The 9th Amendment protects rights the Constitution doesn't name — but courts still debate what that means in practice.
The Ninth Amendment to the U.S. Constitution declares that the rights listed in the Bill of Rights are not the only rights Americans possess. Ratified in 1791 as part of the original ten amendments, it reads: “The enumeration in the Constitution, of certain rights, shall not be construed to deny or disparage others retained by the people.” In practice, the amendment works less like a shield you can raise in court and more like an interpretive instruction to the government: just because a right isn’t written down doesn’t mean it doesn’t exist.
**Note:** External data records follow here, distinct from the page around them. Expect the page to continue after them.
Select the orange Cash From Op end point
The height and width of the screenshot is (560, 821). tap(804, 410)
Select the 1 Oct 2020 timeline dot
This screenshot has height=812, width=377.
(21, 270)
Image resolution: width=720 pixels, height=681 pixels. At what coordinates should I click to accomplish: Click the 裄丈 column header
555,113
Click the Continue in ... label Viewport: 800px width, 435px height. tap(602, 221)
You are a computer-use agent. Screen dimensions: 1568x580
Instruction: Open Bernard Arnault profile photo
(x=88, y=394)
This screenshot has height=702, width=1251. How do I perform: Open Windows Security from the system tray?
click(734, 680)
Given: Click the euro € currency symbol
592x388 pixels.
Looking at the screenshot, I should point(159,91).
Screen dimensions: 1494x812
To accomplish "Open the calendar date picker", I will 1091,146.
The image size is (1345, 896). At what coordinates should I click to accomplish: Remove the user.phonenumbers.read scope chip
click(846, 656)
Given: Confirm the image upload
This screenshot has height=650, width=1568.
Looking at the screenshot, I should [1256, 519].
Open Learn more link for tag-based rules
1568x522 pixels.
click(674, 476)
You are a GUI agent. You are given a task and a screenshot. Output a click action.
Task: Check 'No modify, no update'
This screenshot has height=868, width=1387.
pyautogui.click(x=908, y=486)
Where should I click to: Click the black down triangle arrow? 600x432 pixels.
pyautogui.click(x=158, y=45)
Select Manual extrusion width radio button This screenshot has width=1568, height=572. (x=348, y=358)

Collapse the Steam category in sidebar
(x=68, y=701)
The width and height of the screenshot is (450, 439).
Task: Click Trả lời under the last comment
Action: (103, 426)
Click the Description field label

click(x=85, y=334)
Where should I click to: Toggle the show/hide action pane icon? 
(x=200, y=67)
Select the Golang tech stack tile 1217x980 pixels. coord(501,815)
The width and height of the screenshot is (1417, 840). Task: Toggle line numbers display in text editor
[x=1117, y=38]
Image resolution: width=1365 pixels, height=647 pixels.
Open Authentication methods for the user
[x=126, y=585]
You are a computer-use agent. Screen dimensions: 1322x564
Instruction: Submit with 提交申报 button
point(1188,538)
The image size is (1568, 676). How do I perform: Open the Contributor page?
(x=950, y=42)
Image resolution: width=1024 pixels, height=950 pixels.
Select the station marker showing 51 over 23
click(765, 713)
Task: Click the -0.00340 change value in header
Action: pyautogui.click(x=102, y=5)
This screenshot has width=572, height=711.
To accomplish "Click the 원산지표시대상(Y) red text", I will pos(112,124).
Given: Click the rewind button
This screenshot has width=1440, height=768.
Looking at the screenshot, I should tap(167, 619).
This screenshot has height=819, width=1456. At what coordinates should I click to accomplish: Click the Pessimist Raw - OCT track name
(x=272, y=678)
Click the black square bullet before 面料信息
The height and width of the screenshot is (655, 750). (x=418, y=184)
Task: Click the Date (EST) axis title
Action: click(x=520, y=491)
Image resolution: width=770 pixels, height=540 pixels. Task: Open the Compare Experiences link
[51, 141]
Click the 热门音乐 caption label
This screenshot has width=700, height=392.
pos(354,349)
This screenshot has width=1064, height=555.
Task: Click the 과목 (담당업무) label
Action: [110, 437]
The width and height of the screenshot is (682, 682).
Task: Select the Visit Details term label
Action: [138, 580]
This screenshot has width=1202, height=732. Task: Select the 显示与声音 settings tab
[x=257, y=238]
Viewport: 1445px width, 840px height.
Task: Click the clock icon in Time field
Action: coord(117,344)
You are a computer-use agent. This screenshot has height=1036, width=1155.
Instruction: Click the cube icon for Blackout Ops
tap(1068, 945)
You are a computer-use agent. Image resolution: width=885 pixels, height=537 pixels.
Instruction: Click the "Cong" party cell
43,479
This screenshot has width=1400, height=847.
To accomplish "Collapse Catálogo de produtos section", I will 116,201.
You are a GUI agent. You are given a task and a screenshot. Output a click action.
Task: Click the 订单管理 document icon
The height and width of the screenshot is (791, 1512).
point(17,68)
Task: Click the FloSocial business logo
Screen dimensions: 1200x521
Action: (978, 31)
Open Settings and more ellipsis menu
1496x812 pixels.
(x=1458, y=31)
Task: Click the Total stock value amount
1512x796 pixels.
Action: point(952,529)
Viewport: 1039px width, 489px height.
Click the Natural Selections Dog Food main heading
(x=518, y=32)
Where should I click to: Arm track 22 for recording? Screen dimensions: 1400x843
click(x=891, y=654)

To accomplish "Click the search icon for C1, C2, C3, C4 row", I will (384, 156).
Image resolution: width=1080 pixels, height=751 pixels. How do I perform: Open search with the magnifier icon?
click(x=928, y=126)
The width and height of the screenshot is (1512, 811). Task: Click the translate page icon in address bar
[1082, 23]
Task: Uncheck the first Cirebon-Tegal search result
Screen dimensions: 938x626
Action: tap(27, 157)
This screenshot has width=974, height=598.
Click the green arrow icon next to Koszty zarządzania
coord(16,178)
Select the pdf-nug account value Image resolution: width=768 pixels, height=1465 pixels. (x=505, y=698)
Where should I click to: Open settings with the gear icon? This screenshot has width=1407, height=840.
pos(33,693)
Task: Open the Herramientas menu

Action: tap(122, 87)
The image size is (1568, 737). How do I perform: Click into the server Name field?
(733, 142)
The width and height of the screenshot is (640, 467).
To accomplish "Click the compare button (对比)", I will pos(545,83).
The amendment grew out of a real fear during the constitutional debates of 1789. Federalists worried that listing specific rights in a Bill of Rights would backfire. If you wrote down freedom of speech and freedom of religion but said nothing about, say, the right to choose your own occupation, a future government might argue that the silence was intentional and that unlisted activities were fair game for regulation. As James Madison explained to the House of Representatives, listing “particular exceptions to the grant of power” could “disparage those rights which were not placed in that enumeration,” making them insecure by implication.1Congress.gov. Amdt9.2 Historical Background on Ninth Amendment
Anti-Federalists, meanwhile, refused to ratify a Constitution with no written protections at all. Madison’s solution was elegant: add a provision that neutralizes the legal principle known as expressio unius (the idea that naming one thing excludes everything else). As Justice Joseph Story later put it, the amendment was “manifestly introduced to prevent any perverse, or ingenious misapplication” of that rule.1Congress.gov. Amdt9.2 Historical Background on Ninth Amendment The result was a compromise both sides could accept: you get your written Bill of Rights, but nobody can treat it as the complete list.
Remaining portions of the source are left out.